**WHAT YOU HAVE TO DO:** Rewrite the lines from the one containing "Open TVTAP Pro" through the one containing "Action: point(108,188)", both included, with "button" swapped for "control" and every other part left unchanged.
** START OF TASK INPUT **
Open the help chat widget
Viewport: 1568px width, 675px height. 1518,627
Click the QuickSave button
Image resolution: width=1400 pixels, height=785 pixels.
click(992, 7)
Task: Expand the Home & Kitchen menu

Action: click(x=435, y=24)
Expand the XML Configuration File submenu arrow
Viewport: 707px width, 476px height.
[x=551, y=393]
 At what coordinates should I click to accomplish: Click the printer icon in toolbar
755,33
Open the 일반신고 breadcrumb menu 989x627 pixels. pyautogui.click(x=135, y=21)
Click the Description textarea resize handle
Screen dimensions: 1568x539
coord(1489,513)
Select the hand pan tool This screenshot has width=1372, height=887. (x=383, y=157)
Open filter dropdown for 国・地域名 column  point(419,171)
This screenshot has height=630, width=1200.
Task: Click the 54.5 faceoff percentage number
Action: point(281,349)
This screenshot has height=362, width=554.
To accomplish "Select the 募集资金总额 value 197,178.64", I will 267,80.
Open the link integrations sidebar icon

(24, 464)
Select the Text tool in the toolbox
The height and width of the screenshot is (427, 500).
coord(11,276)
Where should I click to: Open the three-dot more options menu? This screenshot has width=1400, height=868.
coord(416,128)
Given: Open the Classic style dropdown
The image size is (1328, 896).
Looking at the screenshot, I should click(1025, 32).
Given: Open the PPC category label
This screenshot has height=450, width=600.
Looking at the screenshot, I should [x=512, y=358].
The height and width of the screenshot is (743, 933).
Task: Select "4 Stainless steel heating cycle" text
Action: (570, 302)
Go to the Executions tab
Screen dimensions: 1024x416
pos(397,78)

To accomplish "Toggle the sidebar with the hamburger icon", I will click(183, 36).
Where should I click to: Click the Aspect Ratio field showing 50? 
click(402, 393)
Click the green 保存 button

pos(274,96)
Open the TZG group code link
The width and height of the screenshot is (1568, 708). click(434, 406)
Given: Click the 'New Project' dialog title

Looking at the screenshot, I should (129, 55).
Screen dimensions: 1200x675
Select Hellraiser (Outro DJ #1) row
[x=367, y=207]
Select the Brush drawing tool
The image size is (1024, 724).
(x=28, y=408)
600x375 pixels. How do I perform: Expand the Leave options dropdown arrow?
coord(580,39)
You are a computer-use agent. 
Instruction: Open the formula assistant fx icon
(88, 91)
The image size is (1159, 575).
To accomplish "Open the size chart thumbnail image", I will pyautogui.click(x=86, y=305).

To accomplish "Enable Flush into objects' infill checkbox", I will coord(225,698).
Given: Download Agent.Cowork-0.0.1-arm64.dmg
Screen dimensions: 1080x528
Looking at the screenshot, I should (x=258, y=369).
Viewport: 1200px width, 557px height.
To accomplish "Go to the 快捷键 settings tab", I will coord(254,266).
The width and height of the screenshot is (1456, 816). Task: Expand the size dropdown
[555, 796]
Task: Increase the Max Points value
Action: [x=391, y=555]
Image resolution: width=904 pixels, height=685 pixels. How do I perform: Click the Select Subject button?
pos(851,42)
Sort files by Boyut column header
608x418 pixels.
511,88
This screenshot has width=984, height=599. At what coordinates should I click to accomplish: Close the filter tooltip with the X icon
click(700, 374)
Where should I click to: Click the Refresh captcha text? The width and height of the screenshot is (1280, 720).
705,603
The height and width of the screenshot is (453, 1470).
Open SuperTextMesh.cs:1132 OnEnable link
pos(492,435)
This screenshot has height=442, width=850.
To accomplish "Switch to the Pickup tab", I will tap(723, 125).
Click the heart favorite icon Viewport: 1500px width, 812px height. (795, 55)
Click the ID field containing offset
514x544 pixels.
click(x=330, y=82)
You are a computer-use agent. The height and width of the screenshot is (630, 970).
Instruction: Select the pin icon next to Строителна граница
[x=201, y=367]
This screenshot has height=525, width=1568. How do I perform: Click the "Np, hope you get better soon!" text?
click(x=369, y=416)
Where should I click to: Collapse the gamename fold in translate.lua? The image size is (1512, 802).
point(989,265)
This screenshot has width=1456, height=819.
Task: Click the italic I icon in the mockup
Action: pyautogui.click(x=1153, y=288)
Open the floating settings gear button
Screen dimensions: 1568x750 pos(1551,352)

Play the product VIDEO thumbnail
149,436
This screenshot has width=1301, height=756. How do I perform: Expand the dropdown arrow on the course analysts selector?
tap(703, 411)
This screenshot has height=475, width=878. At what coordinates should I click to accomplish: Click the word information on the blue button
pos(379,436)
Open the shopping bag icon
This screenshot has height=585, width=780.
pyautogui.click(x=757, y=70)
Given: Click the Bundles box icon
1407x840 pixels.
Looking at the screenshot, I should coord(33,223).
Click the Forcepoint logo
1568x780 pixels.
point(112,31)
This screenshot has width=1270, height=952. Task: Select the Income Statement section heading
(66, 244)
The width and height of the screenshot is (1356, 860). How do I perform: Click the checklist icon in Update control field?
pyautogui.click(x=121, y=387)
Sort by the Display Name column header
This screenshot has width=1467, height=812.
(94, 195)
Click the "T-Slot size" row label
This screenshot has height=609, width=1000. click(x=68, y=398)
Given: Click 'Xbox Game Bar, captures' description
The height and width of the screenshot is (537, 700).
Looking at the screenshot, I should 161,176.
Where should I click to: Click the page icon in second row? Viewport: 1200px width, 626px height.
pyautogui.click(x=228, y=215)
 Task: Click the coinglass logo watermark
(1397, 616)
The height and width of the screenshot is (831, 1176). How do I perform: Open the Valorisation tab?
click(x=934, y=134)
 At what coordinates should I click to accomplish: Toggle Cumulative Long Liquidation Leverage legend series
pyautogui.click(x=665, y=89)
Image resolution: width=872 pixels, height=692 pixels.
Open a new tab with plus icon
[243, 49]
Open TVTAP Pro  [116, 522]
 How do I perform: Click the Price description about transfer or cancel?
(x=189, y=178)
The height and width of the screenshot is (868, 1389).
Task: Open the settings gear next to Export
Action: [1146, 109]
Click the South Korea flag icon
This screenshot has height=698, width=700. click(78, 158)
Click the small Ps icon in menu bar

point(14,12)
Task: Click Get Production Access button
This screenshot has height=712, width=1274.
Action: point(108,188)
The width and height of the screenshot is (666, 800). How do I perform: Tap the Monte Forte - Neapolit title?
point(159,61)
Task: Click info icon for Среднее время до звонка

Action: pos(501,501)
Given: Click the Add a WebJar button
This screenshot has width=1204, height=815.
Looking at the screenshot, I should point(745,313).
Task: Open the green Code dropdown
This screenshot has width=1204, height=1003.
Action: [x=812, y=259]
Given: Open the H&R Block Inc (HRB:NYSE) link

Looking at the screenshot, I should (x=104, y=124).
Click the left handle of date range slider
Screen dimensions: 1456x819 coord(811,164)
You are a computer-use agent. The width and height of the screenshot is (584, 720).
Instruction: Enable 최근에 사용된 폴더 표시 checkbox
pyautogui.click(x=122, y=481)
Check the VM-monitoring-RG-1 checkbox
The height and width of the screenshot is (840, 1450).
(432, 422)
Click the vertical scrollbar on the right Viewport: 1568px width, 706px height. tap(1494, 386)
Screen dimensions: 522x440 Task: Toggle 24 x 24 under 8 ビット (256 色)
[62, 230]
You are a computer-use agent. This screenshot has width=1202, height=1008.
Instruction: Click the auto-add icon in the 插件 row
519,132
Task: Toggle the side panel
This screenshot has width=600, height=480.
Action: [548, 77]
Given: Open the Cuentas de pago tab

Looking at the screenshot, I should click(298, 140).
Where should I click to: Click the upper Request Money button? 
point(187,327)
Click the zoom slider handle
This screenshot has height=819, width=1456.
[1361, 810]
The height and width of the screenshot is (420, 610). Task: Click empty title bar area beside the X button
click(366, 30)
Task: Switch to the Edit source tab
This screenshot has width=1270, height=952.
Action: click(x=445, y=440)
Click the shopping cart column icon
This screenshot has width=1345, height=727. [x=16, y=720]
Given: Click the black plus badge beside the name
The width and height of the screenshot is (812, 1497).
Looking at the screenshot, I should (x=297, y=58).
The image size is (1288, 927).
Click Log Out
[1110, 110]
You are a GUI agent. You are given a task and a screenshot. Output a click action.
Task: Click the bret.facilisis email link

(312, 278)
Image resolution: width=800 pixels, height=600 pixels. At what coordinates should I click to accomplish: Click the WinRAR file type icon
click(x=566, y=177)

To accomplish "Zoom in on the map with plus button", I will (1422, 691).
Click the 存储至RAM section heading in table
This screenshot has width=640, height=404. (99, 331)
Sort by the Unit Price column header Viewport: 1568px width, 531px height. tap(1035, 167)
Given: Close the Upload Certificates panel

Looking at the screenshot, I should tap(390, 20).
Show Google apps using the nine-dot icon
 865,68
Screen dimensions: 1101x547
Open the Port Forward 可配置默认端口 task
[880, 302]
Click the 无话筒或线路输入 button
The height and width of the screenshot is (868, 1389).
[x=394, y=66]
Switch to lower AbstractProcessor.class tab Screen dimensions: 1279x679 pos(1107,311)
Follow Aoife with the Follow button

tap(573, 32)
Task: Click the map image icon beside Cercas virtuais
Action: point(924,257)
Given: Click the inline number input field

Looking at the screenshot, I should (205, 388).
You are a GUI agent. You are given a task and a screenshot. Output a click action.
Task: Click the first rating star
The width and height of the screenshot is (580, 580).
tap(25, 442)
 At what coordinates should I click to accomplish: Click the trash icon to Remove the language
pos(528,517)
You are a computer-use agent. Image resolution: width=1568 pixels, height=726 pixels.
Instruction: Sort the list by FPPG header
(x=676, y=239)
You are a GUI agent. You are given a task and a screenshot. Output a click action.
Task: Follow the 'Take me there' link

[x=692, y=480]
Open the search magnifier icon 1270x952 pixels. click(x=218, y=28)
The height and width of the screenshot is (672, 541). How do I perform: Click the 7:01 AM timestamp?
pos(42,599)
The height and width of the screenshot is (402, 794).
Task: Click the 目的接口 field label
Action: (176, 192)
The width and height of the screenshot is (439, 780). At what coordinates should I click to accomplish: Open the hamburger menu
** END OF TASK INPUT **
**TASK OUTPUT:**
Open TVTAP Pro  [116, 522]
 How do I perform: Click the Price description about transfer or cancel?
(x=189, y=178)
The height and width of the screenshot is (868, 1389).
Task: Open the settings gear next to Export
Action: [1146, 109]
Click the South Korea flag icon
This screenshot has height=698, width=700. click(78, 158)
Click the small Ps icon in menu bar

point(14,12)
Task: Click Get Production Access control
This screenshot has height=712, width=1274.
Action: point(108,188)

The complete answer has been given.